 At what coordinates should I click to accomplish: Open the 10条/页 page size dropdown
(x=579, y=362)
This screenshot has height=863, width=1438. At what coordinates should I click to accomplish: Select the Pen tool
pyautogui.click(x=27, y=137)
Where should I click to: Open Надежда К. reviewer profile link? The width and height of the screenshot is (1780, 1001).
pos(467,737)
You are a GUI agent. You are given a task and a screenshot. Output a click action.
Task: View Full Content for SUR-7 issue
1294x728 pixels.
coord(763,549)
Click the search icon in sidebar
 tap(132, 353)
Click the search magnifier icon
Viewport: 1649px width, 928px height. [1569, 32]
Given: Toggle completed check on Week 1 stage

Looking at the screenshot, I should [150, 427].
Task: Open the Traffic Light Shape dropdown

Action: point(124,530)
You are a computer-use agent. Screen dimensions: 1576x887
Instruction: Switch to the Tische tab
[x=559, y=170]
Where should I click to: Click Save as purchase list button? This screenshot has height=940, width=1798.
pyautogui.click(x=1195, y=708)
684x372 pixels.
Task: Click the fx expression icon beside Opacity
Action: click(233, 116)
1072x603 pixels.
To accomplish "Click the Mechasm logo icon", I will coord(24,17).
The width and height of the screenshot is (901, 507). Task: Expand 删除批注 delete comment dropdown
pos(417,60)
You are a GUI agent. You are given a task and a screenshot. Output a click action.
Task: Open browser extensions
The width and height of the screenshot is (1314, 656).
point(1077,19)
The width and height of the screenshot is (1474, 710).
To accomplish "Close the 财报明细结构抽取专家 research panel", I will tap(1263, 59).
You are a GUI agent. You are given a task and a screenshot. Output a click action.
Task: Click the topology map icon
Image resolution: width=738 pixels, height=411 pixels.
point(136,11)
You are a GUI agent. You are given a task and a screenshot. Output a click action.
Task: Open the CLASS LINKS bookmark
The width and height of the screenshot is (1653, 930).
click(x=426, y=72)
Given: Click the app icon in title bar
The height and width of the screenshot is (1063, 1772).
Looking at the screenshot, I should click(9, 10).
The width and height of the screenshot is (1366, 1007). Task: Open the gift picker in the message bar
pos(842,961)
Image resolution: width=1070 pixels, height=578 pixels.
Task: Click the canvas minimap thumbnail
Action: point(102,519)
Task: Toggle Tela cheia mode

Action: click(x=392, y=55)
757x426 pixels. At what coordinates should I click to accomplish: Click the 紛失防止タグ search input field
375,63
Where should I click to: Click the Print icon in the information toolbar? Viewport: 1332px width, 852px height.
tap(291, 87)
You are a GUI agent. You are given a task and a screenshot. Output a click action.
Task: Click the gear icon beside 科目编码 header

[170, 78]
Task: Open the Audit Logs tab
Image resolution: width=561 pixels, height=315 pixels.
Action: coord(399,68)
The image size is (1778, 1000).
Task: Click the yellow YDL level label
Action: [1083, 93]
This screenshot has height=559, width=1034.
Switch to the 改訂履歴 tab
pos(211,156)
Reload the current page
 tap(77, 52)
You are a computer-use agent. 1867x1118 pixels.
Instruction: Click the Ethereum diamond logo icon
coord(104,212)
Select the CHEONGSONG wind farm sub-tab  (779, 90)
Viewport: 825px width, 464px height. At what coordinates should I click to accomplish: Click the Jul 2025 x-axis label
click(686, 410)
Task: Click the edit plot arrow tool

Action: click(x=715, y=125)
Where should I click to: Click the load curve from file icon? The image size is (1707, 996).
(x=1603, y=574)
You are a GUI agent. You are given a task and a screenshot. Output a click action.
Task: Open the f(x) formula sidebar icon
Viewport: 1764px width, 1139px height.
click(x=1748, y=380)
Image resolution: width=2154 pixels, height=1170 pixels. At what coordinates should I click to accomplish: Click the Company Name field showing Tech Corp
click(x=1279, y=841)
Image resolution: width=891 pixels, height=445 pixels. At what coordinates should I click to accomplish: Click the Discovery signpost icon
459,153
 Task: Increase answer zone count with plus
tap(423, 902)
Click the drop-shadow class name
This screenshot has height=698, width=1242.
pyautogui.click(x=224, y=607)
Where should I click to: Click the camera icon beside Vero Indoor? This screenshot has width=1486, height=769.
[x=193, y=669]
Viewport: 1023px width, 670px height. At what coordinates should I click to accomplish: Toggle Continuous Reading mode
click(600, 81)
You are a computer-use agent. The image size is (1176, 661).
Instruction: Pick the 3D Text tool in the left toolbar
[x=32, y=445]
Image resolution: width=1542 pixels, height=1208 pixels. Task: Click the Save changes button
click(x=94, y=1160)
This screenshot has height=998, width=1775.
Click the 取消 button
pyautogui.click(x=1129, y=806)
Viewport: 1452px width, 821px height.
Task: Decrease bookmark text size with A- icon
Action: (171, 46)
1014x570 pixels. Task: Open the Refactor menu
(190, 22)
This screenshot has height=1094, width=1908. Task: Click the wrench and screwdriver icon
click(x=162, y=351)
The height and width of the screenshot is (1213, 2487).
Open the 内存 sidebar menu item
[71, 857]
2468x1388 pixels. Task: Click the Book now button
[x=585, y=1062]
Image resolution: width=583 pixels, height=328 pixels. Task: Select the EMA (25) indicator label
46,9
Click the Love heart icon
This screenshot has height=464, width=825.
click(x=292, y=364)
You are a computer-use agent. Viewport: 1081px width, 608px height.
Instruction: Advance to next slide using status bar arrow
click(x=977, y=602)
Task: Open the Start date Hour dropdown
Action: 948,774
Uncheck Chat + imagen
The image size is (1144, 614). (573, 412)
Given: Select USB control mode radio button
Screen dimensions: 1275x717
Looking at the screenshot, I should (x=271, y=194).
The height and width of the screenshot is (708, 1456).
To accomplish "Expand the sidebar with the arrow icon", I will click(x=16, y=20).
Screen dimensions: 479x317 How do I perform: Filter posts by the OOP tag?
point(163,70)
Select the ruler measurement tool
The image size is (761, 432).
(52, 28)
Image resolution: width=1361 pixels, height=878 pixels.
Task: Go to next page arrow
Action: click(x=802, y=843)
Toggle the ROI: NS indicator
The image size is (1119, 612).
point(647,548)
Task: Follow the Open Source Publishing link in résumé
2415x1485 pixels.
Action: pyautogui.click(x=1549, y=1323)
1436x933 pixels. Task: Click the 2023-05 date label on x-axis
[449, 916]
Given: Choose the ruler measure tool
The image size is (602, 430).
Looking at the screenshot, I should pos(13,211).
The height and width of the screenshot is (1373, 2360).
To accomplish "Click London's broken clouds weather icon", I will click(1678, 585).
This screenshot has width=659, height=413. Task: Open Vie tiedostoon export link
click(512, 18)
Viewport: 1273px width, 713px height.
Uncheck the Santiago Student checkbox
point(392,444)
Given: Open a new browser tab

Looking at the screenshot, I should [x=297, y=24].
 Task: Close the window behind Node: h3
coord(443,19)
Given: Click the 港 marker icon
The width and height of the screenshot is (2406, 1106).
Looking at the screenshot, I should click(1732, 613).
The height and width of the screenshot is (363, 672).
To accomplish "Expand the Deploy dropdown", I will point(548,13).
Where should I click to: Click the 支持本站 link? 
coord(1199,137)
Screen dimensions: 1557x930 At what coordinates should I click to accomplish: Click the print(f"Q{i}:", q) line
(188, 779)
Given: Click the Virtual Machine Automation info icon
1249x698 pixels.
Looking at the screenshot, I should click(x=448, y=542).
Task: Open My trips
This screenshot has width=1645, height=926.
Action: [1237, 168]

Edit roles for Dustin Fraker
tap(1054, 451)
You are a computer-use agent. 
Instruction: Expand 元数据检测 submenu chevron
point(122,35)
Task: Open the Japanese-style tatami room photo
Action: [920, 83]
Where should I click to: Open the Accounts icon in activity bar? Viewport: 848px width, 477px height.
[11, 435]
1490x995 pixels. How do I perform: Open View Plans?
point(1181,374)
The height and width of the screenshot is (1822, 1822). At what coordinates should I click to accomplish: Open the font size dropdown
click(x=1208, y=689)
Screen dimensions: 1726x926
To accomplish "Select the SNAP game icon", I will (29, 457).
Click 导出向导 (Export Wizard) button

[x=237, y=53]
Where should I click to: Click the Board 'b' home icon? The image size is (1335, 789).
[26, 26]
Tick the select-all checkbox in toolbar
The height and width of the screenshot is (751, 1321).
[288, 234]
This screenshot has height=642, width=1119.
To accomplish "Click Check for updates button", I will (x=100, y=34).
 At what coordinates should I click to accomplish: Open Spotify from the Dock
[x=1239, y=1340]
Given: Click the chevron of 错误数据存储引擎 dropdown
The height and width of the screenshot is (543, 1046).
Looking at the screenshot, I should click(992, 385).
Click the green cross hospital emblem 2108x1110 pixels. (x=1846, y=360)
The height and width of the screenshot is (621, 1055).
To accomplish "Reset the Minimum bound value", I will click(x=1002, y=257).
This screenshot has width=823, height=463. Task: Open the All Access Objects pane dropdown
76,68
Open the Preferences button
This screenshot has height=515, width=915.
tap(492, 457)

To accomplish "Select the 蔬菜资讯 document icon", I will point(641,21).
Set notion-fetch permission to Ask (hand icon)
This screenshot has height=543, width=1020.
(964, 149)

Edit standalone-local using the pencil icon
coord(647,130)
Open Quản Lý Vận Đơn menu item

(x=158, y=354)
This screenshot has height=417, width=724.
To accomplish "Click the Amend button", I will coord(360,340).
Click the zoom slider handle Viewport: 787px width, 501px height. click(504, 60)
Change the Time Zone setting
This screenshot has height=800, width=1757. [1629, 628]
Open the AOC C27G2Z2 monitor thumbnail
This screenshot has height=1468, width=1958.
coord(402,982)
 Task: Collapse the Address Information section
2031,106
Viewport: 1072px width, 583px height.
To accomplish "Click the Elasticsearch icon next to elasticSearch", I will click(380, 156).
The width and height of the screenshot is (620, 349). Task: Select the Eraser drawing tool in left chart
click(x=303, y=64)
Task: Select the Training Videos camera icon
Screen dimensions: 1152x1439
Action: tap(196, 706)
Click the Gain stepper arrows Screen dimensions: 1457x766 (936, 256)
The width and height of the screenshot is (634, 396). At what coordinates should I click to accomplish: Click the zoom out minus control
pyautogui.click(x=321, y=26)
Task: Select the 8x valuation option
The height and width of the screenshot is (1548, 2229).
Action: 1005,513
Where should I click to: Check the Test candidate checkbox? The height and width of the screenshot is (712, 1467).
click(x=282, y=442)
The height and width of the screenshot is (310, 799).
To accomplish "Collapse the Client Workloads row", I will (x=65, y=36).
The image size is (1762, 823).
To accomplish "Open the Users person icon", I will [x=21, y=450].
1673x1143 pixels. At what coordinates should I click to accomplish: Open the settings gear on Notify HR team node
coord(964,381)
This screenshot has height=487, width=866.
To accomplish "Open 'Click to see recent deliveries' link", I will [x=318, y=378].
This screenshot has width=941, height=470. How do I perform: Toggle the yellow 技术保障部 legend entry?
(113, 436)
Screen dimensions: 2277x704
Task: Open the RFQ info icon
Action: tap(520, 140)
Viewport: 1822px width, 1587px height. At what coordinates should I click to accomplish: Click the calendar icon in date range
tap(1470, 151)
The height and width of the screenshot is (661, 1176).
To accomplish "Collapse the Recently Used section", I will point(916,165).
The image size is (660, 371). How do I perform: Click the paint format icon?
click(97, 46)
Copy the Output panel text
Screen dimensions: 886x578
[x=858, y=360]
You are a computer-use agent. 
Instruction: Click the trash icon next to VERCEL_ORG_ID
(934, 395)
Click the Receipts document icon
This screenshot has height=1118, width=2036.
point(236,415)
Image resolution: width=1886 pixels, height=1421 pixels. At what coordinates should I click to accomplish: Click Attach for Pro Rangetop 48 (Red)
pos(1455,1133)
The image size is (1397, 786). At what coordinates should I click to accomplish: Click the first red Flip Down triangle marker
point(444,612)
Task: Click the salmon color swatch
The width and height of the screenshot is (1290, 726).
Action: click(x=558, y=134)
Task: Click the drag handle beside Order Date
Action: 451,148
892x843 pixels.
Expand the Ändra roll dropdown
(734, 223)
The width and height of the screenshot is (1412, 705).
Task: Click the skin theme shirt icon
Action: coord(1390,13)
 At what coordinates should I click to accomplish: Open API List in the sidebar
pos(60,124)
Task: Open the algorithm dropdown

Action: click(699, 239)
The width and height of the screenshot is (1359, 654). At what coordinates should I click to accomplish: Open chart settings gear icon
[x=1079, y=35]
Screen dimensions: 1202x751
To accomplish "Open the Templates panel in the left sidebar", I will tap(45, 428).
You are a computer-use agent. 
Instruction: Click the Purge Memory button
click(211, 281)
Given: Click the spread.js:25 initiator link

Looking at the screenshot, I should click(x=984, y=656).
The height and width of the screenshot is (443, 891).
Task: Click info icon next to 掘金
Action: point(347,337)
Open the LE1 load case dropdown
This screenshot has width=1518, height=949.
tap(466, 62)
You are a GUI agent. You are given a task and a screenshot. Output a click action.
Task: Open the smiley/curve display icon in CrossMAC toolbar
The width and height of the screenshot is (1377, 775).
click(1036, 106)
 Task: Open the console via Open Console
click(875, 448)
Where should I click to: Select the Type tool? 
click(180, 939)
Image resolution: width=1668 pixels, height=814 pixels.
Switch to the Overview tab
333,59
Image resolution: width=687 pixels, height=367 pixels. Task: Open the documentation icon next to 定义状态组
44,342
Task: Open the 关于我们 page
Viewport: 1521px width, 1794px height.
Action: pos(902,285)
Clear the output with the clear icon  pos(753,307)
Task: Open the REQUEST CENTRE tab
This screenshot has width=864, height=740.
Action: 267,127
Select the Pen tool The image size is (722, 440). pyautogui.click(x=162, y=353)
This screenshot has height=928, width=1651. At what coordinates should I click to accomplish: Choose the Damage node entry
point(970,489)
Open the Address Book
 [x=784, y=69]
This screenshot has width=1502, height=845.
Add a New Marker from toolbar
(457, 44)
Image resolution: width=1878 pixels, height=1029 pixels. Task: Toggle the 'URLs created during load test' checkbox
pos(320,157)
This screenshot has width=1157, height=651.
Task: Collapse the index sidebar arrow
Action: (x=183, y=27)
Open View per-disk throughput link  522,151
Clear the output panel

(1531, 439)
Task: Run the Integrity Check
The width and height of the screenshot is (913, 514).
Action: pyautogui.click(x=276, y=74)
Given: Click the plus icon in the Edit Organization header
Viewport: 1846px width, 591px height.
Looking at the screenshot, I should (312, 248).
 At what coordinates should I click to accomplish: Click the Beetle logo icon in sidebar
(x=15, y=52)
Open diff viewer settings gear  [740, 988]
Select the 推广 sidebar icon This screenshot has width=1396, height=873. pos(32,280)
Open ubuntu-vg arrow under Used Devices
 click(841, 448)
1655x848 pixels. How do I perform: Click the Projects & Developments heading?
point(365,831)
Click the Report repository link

- _TASK DESCRIPTION_:
Write the lines again exactly, from the first line of the material above to the line that includes "Given: Click the app icon in title bar", both included. Leave out all the rest.

- _EXPECTED OUTPUT_:
 At what coordinates should I click to accomplish: Open the 10条/页 page size dropdown
(x=579, y=362)
This screenshot has height=863, width=1438. At what coordinates should I click to accomplish: Select the Pen tool
pyautogui.click(x=27, y=137)
Where should I click to: Open Надежда К. reviewer profile link? The width and height of the screenshot is (1780, 1001).
pos(467,737)
You are a GUI agent. You are given a task and a screenshot. Output a click action.
Task: View Full Content for SUR-7 issue
1294x728 pixels.
coord(763,549)
Click the search icon in sidebar
 tap(132, 353)
Click the search magnifier icon
Viewport: 1649px width, 928px height. [1569, 32]
Given: Toggle completed check on Week 1 stage

Looking at the screenshot, I should [150, 427].
Task: Open the Traffic Light Shape dropdown

Action: point(124,530)
You are a computer-use agent. Screen dimensions: 1576x887
Instruction: Switch to the Tische tab
[x=559, y=170]
Where should I click to: Click Save as purchase list button? This screenshot has height=940, width=1798.
pyautogui.click(x=1195, y=708)
684x372 pixels.
Task: Click the fx expression icon beside Opacity
Action: click(233, 116)
1072x603 pixels.
To accomplish "Click the Mechasm logo icon", I will coord(24,17).
The width and height of the screenshot is (901, 507). Task: Expand 删除批注 delete comment dropdown
pos(417,60)
You are a GUI agent. You are given a task and a screenshot. Output a click action.
Task: Open browser extensions
The width and height of the screenshot is (1314, 656).
point(1077,19)
The width and height of the screenshot is (1474, 710).
To accomplish "Close the 财报明细结构抽取专家 research panel", I will tap(1263, 59).
You are a GUI agent. You are given a task and a screenshot. Output a click action.
Task: Click the topology map icon
Image resolution: width=738 pixels, height=411 pixels.
point(136,11)
You are a GUI agent. You are given a task and a screenshot. Output a click action.
Task: Open the CLASS LINKS bookmark
The width and height of the screenshot is (1653, 930).
click(x=426, y=72)
Given: Click the app icon in title bar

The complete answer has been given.